Advanced Host Controller Interface
Advanced Host Controller Interface (AHCI) is an open host controller interface published and used by Intel, which
has become a de facto standard. It allows the use of advanced features of SATA such as hotplug and native
command queuing (NCQ). If AHCI is not enabled by the motherboard and chipset, SATA controllers typically
operate in "IDE emulation" mode, which does not allow features of devices to be accessed if the ATA/IDE
standard does not support them.
Windows device drivers that are labeled as SATA are often running in IDE emulation mode unless they explicitly
state that they are AHCI mode, in RAID mode, or a mode provided by a proprietary driver and command set that
was designed to allow access to SATA's advanced features before AHCI became popular.
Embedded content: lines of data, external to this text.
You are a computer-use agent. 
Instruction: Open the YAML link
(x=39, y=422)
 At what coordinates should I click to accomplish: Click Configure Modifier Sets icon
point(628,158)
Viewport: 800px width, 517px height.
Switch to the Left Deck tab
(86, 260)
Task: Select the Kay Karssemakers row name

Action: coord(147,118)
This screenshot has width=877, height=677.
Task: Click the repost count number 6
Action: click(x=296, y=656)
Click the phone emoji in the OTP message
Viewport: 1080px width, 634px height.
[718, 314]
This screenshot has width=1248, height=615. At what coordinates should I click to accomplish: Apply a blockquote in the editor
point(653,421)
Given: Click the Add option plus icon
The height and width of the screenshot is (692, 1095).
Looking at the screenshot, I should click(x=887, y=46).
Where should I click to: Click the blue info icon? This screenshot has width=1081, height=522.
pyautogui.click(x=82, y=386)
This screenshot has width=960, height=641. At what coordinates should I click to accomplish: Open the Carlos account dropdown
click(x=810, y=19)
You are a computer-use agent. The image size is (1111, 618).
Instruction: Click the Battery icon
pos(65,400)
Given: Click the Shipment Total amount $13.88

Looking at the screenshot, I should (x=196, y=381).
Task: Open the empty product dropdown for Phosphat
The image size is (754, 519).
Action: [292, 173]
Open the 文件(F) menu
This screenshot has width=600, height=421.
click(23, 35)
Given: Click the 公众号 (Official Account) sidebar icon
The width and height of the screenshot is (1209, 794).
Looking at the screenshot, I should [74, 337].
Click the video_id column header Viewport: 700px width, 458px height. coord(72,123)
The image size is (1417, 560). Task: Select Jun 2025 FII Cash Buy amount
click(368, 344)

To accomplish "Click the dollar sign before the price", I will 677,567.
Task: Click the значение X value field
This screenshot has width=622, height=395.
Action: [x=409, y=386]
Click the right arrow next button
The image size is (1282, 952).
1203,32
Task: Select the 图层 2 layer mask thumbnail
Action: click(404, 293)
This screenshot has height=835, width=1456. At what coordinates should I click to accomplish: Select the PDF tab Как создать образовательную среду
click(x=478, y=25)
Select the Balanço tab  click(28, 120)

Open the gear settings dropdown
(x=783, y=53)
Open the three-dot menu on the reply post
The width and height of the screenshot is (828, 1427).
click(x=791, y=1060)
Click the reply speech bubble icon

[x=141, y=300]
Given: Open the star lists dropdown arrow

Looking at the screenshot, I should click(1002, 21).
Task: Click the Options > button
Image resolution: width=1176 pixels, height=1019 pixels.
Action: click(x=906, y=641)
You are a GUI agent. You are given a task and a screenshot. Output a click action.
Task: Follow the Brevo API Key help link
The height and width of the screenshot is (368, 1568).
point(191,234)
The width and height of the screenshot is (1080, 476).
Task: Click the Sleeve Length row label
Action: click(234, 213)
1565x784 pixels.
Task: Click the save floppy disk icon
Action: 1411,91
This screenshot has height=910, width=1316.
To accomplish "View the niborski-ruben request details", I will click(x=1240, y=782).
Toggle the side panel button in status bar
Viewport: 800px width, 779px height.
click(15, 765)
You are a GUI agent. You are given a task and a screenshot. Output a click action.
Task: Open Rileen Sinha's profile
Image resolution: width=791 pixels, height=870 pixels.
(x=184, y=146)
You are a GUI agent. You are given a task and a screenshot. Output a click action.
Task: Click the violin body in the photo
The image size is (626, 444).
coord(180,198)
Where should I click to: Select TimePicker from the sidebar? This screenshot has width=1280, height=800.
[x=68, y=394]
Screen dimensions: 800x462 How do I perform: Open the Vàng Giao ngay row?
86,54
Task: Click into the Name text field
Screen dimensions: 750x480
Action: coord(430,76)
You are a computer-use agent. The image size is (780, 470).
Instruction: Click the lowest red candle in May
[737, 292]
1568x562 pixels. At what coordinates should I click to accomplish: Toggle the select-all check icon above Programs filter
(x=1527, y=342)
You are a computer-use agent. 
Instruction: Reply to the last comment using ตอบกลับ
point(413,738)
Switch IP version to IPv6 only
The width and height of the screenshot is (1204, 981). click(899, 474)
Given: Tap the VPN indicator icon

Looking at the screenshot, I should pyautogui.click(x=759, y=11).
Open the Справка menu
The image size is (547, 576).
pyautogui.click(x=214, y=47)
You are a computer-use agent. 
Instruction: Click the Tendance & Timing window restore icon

Modern versions of
Microsoft Windows, Mac OS X, FreeBSD, Linux with version 2.6.19 onward,
[6]
as well as Solaris and
OpenSolaris, include support for AHCI, but older operating systems such as Windows XP do not. Even in those
instances, a proprietary driver may have been created for a specific chipset, such as Intel's.
[7]
Revisions
SATA revision 1.0 (SATA 1.5 Gbit/s)
First-generation SATA interfaces, now known as SATA 1.5 Gbit/s, communicate at a rate of 1.5 Gbit/s, and do
not support Native Command Queuing (NCQ). Taking 8b/10b encoding overhead into account, they have an
actual uncoded transfer rate of 1.2 Gbit/s (150 MB/s). The theoretical burst throughput of SATA 1.5 Gbit/s is
similar to that of PATA/133, but newer SATA devices offer enhancements such as NCQ, which improve
performance in a multitasking environment.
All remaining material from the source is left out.